Traditionnal fibreglass = sheets of woven glass fibre dipped in eposy resin.
Newer high strength plastics = bits of glass or carbon fibre sprinkled
in epoxy or polyacetate resin.
Also, car manufacturers (and patio furniture manufacturers, for some
reason) do not like to call them plastics because people have a tendency
to associate the word with cheap and flimsy polymers like polyethylene
or polypropylene, so they'll use words like "polymer", "DuraFlex(TM)",
or "synthetic resin".
>> What I did see, that was quite interesting, was a guy who "studies
>> nature" to try to look for clever ideas that we can copy. One of his
>> suggestions was to create colour by diffraction rather than using
>> chemical dyes. Chemicals degrade in the Sun, but a grating doesn't
>> suddenly change size just because you hit it with a ton of UV...
>
Officer: Ma'am, what color was the car that hit you?
Woman: All of them.
Officer: WAT?
Woman: Well, you know how a CD changes color when you move them in your
hand, the car was like that!
>> My understanding was that displays aren't increasing their ppi rating
>> because 100% of all Windows software assumes a fixed 72ppi, and if you
>> increased the dot pitch everything would become too tiny to see.

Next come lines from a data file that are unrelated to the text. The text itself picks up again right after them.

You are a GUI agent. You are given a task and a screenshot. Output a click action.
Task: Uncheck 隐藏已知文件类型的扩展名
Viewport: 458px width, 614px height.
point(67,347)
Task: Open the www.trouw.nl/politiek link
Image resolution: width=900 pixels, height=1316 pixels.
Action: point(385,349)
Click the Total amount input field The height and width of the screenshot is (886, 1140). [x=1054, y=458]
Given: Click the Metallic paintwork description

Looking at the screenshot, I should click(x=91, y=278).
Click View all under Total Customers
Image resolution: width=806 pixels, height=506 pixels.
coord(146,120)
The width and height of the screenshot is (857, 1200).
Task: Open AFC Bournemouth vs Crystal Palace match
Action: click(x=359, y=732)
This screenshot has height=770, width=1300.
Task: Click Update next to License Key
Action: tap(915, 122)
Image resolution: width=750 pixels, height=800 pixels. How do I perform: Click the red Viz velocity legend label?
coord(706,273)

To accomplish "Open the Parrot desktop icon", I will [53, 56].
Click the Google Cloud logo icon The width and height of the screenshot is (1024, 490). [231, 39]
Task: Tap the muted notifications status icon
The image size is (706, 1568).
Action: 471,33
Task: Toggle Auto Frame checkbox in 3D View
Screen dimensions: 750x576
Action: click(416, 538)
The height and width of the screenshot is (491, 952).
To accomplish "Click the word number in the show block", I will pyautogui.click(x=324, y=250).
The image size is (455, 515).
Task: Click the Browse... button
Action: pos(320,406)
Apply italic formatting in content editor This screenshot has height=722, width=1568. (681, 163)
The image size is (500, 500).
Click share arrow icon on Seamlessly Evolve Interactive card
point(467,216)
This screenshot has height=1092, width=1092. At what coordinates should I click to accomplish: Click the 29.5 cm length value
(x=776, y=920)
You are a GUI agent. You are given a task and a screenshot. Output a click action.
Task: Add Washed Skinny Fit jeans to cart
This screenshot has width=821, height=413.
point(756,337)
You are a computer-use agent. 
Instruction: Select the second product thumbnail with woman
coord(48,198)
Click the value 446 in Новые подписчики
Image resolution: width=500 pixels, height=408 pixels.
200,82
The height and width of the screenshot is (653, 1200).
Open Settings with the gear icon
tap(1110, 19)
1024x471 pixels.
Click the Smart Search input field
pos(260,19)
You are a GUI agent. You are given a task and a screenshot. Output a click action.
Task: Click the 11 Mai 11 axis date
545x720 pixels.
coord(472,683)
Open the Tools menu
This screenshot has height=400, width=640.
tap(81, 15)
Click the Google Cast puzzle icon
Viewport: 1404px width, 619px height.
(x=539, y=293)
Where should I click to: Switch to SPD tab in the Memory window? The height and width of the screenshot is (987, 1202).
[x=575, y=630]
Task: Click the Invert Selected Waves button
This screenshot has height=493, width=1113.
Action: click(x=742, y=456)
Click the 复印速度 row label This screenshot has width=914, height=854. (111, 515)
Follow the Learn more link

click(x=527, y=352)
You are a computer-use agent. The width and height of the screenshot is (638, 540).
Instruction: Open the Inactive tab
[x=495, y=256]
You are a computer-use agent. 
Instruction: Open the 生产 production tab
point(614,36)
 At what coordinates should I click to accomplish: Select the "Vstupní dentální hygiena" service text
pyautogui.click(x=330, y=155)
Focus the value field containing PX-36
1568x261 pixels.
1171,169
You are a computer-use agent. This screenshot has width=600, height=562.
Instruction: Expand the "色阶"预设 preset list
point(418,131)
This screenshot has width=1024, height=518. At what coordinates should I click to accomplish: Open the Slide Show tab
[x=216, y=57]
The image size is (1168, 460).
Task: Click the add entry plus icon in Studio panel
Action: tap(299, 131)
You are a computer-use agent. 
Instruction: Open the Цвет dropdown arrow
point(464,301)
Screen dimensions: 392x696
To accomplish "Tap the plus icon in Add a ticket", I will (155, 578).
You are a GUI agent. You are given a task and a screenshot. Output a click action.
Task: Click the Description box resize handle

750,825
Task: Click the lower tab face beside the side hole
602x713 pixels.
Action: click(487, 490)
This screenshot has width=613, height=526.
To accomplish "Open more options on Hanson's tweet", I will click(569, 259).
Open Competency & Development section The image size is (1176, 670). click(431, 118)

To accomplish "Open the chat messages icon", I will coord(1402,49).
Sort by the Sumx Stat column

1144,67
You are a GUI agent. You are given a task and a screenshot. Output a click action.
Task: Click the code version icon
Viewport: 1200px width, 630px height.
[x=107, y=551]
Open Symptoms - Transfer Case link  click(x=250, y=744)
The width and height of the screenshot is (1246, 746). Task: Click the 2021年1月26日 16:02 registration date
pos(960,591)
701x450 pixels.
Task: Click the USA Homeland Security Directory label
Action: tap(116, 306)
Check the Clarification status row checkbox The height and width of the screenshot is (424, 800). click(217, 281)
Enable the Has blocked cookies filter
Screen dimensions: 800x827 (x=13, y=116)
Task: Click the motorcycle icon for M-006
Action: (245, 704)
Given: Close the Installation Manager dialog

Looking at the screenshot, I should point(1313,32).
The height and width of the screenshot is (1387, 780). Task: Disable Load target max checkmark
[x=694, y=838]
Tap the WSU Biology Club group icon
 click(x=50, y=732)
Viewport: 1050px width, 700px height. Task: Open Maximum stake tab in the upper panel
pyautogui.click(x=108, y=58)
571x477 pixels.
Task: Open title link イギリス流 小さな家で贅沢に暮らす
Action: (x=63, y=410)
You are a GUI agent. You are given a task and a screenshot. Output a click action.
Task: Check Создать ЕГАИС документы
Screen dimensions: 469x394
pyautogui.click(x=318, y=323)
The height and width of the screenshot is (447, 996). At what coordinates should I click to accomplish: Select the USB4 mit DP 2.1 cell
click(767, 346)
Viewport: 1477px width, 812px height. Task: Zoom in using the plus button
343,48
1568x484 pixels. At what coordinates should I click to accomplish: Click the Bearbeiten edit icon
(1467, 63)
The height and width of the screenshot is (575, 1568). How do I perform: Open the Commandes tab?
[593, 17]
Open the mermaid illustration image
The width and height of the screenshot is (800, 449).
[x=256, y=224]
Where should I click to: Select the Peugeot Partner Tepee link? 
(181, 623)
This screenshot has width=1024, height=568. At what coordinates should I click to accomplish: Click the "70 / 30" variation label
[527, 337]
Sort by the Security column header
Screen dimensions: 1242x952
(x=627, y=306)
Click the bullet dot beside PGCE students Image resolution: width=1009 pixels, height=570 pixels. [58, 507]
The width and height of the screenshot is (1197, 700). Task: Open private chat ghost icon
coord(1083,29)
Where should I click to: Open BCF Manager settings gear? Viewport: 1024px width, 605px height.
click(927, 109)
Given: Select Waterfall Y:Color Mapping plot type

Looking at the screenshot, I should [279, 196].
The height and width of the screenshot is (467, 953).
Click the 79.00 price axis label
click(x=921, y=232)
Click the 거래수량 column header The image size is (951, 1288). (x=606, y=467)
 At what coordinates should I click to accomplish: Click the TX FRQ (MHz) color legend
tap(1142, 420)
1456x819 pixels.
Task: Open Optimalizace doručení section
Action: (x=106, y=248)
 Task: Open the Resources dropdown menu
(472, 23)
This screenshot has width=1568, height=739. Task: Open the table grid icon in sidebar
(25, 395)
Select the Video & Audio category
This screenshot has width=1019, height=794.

Most LCD screend have had 96ppi dot pitch for over 15 years. The IBM
9513 T55A monitor I have on this desk, which was bought as part of my
personal Y2K remediation plan is running at 96ppi and I don't remember
having issues with badly designed dialox boxes. Unless 100% of the
software you use is made for Windows 3.1, this would be
Yet-Another-Bogus-Assumption-Made-By-Andy.
>> Fibre to the house is a simple concept. Why didn't they do this before?
>> Oh, yes, that's right - because fibre is so astronomically expensive
>> that nobody can afford it...
No. Because they didn't have BW issues with the copper cabling that was
already installed, so there was little justification to rewire eintire
neigborhoods (the expensive part is the two guys moving around people's
backyards with ladders, not the orange tube and the 2 or 4 fibre strands
in it). The advent of HD TV has changed that. There is now a need for
higher BW to each home - instead of just to the neighborhoods' junction
box - so telecoms are rushing to put fibre to the home.